■ **Instructions for the task**
All of the records below should be output exactly.
*** Entries shown ***
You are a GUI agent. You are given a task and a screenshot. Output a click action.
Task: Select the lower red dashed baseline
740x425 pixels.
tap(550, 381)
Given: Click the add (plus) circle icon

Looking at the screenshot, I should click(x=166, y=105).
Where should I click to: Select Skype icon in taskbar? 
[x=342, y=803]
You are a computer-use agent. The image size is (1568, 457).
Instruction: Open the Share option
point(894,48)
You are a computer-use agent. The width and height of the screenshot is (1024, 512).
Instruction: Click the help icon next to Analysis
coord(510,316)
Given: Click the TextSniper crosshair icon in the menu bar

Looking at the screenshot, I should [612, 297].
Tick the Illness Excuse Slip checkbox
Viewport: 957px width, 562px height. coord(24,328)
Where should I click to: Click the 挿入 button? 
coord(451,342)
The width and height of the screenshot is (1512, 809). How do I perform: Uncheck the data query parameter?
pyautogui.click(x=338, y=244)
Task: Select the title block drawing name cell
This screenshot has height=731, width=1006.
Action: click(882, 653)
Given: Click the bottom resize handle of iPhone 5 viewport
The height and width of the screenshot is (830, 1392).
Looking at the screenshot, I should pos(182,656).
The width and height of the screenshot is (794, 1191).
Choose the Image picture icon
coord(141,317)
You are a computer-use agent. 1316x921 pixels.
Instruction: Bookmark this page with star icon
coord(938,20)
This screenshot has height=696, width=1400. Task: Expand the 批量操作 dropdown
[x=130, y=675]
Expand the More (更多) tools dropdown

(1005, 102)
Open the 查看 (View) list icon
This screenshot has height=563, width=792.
*** End of Entries shown ***
■ **Response to this exercise**
You are a GUI agent. You are given a task and a screenshot. Output a click action.
Task: Select the lower red dashed baseline
740x425 pixels.
tap(550, 381)
Given: Click the add (plus) circle icon

Looking at the screenshot, I should click(x=166, y=105).
Where should I click to: Select Skype icon in taskbar? 
[x=342, y=803]
You are a computer-use agent. The image size is (1568, 457).
Instruction: Open the Share option
point(894,48)
You are a computer-use agent. The width and height of the screenshot is (1024, 512).
Instruction: Click the help icon next to Analysis
coord(510,316)
Given: Click the TextSniper crosshair icon in the menu bar

Looking at the screenshot, I should [612, 297].
Tick the Illness Excuse Slip checkbox
Viewport: 957px width, 562px height. coord(24,328)
Where should I click to: Click the 挿入 button? 
coord(451,342)
The width and height of the screenshot is (1512, 809). How do I perform: Uncheck the data query parameter?
pyautogui.click(x=338, y=244)
Task: Select the title block drawing name cell
This screenshot has height=731, width=1006.
Action: click(882, 653)
Given: Click the bottom resize handle of iPhone 5 viewport
The height and width of the screenshot is (830, 1392).
Looking at the screenshot, I should pos(182,656).
The width and height of the screenshot is (794, 1191).
Choose the Image picture icon
coord(141,317)
You are a computer-use agent. 1316x921 pixels.
Instruction: Bookmark this page with star icon
coord(938,20)
This screenshot has height=696, width=1400. Task: Expand the 批量操作 dropdown
[x=130, y=675]
Expand the More (更多) tools dropdown

(1005, 102)
Open the 查看 (View) list icon
This screenshot has height=563, width=792.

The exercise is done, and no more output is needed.